Department of Medicine, University of Massachusetts Medical School, Worcester, MA.
Hepatology. 2019 Dec;70(6):2123-2141. doi: 10.1002/hep.30766. Epub 2019 Jun 24.
Cellular homeostais, that is normally maintained through autophagy, is disrupted in alcoholic liver disease (ALD). Because autophagy and exosome biogenesis share common elements, we hypothesized that increased exosome production in ALD may be linked to disruption of autophagic function. We found impaired autophagy both in ALD and alcoholic hepatitis (AH) mouse models and human livers with ALD as indicated by increased hepatic p62 and LC3-II levels. Alcohol reduced autophagy flux in vivo in chloroquine-treated mice as well as in vitro in hepatocytes and macrophages treated with bafilomycin A. Our results revealed that alcohol targets multiple steps in the autophagy pathway. Alcohol-related decrease in mechanistic target of rapamycin (mTOR) and Ras homolog enriched in brain (Rheb), that initiate autophagy, correlated with increased Beclin1 and autophagy-related protein 7 (Atg7), proteins involved in phagophore-autophagosome formation, in ALD. We found that alcohol disrupted autophagy function at the lysosomal level through decreased lysosomal-associated membrane protein 1 (LAMP1) and lysosomal-associated membrane protein 2 (LAMP2) in livers with ALD. We identified that micro-RNA 155 (miR-155), that is increased by alcohol, targets mTOR, Rheb, LAMP1, and LAMP2 in the authophagy pathway.

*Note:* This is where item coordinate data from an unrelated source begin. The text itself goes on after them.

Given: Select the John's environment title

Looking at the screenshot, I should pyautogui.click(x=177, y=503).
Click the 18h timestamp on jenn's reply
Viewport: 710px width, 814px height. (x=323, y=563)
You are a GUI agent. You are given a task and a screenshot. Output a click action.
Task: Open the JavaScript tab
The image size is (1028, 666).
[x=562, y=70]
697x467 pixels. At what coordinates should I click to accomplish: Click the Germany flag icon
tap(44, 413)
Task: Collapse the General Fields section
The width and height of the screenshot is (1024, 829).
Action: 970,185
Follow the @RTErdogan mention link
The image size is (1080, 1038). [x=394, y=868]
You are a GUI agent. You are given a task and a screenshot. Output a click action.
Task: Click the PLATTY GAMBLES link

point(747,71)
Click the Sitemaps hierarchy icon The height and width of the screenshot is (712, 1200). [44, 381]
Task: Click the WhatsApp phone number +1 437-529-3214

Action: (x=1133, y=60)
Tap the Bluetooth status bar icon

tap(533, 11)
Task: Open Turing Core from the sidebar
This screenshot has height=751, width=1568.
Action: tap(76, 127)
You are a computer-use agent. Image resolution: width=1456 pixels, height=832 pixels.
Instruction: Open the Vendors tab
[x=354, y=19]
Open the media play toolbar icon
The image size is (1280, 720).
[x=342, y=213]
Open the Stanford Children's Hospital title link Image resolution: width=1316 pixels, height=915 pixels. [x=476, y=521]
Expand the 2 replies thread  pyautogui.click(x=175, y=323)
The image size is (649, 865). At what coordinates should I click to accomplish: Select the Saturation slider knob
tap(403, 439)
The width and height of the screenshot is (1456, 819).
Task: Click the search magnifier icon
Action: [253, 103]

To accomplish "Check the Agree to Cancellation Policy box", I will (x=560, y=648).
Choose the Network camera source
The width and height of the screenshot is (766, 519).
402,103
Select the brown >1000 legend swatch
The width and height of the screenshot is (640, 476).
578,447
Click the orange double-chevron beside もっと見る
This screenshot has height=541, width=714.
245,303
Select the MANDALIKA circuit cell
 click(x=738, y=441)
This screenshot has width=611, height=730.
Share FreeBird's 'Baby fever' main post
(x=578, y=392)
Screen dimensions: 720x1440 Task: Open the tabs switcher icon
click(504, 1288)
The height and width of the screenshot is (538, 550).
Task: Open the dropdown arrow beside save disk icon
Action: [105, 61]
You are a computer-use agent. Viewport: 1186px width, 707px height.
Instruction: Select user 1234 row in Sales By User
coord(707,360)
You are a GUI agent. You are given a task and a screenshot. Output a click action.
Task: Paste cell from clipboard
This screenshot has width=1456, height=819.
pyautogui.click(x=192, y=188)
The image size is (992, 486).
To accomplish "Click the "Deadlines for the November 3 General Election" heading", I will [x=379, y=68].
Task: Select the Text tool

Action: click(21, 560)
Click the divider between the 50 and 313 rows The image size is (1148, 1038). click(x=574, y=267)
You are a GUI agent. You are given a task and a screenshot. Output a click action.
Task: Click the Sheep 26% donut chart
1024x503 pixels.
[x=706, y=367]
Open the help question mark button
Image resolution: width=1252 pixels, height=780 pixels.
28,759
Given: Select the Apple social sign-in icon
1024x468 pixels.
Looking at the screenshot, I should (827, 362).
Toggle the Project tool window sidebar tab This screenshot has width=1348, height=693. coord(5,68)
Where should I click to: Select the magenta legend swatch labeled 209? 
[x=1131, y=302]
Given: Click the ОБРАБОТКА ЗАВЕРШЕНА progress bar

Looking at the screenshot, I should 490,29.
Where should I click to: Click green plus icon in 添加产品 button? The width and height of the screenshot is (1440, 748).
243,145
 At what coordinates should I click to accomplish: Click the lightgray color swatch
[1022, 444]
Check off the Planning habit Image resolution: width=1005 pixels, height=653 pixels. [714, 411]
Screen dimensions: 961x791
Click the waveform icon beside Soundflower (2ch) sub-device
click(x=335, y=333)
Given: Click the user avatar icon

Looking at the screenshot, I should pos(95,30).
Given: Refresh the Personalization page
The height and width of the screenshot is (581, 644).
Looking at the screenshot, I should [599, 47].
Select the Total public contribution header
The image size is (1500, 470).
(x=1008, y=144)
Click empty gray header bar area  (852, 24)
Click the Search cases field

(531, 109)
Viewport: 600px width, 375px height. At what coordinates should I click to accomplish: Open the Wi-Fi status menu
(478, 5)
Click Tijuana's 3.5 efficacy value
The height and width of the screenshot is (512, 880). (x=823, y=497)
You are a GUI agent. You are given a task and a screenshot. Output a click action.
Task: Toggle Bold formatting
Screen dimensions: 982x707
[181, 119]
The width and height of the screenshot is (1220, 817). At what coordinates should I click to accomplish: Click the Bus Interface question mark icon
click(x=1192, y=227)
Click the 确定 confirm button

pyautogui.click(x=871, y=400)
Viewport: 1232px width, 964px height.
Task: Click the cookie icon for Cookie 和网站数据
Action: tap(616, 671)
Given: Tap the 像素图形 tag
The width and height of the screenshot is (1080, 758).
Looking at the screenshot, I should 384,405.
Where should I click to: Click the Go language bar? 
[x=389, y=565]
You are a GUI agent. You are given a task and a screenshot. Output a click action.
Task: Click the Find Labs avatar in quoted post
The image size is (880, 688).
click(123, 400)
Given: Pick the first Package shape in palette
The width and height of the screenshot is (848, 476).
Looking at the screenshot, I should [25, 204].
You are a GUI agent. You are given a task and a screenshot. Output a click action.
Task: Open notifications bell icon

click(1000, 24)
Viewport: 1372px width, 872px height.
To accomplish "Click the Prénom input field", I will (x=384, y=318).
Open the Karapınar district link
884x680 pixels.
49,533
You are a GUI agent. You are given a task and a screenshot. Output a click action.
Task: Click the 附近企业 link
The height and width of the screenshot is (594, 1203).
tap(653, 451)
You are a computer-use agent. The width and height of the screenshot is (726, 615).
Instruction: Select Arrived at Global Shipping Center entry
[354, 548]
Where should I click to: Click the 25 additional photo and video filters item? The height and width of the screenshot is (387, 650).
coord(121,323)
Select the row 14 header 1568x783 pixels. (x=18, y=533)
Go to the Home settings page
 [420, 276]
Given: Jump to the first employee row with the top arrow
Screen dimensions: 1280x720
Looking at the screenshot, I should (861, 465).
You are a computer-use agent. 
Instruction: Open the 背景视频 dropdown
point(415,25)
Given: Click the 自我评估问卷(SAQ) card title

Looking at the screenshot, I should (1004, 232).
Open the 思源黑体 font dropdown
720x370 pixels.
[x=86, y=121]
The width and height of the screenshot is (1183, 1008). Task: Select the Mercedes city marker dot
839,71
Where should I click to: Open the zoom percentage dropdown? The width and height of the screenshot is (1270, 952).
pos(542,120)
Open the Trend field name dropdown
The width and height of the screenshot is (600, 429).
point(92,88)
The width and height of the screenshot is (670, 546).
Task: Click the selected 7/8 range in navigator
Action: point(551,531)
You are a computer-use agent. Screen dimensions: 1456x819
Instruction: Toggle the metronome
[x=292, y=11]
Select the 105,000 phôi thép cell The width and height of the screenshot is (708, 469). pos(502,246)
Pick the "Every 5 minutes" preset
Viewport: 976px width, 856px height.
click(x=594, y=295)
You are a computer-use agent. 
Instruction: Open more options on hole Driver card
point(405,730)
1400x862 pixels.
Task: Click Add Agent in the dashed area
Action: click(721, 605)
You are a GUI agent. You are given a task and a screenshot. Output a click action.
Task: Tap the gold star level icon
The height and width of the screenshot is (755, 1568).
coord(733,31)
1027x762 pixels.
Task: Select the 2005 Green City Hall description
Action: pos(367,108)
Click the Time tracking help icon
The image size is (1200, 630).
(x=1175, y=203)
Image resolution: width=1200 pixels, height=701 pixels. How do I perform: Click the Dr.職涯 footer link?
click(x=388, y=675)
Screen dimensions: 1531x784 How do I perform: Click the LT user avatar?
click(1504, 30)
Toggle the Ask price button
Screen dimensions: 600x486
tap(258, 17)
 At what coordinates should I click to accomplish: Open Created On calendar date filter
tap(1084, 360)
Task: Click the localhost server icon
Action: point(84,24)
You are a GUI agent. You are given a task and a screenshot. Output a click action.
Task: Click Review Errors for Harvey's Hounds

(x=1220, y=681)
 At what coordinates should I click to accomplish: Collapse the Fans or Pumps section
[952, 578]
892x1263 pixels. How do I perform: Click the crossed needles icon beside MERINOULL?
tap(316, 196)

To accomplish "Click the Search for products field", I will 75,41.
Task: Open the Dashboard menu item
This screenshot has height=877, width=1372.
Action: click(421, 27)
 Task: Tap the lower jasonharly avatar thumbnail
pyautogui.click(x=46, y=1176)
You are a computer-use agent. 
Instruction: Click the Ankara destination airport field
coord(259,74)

Consistent with this, miR-155-deficient mice were protected from alcohol-induced disruption of autophagy and showed attenuated exosome production. Mechanistically, down-regulation of LAMP1 or LAMP2 increased exosome release in hepatocytes and macrophages in the presence and absence of alcohol. These results suggested that the alcohol-induced increase in exosome production was linked to disruption of autophagy and impaired autophagosome and lysosome function. Conclusion: Alcohol affects multiple genes in the autophagy pathway and impairs autophagic flux at the lysosome level in ALD. Inhibition of LAMP1 and LAMP2 promotes exosome release in ALD. We identified miR-155 as a mediator of alcohol-related regulation of autophagy and exosome production in hepatocytes and macrophages.
细胞内稳态通常通过自噬来维持,但在酒精性肝病 (ALD) 中会被打乱。由于自噬和外泌体生物发生共享共同的元素,我们假设在 ALD 中增加外泌体的产生可能与自噬功能的破坏有关。我们发现,在 ALD 和酒精性肝炎 (AH) 小鼠模型以及患有 ALD 的人类肝脏中,自噬都受到了损害,这表现为肝组织中 p62 和 LC3-II 水平的升高。在氯喹处理的小鼠体内以及在经巴弗洛霉素 A 处理的肝细胞和巨噬细胞中,酒精都降低了自噬流。我们的结果表明,酒精靶向自噬途径的多个步骤。酒精相关的雷帕霉素 (mTOR) 和 Ras 同源物富集在脑中 (Rheb) 减少,这会启动自噬,与 ALD 中 Beclin1 和自噬相关蛋白 7 (Atg7) 的增加相关,这些蛋白参与吞噬体-自噬体的形成。我们发现,酒精通过降低肝脏中酒精性肝病的溶酶体相关膜蛋白 1 (LAMP1) 和溶酶体相关膜蛋白 2 (LAMP2),在溶酶体水平破坏了自噬功能。我们确定了 micro-RNA 155 (miR-155),它被酒精上调,在自噬途径中靶向 mTOR、Rheb、LAMP1 和 LAMP2。与此一致,miR-155 缺陷型小鼠免受酒精引起的自噬破坏的保护作用,并显示出减弱的外泌体产生。从机制上讲,在存在和不存在酒精的情况下,下调 LAMP1 或 LAMP2 会增加肝细胞和巨噬细胞中外泌体的释放。这些结果表明,酒精诱导的外泌体产生增加与自噬的破坏以及自噬体和溶酶体功能的受损有关。结论:酒精会影响自噬途径中的多个基因,并在 ALD 中破坏溶酶体水平的自噬流。抑制 LAMP1 和 LAMP2 可促进 ALD 中外泌体的释放。我们确定 miR-155 是酒精调节肝细胞和巨噬细胞自噬和外泌体产生的介质。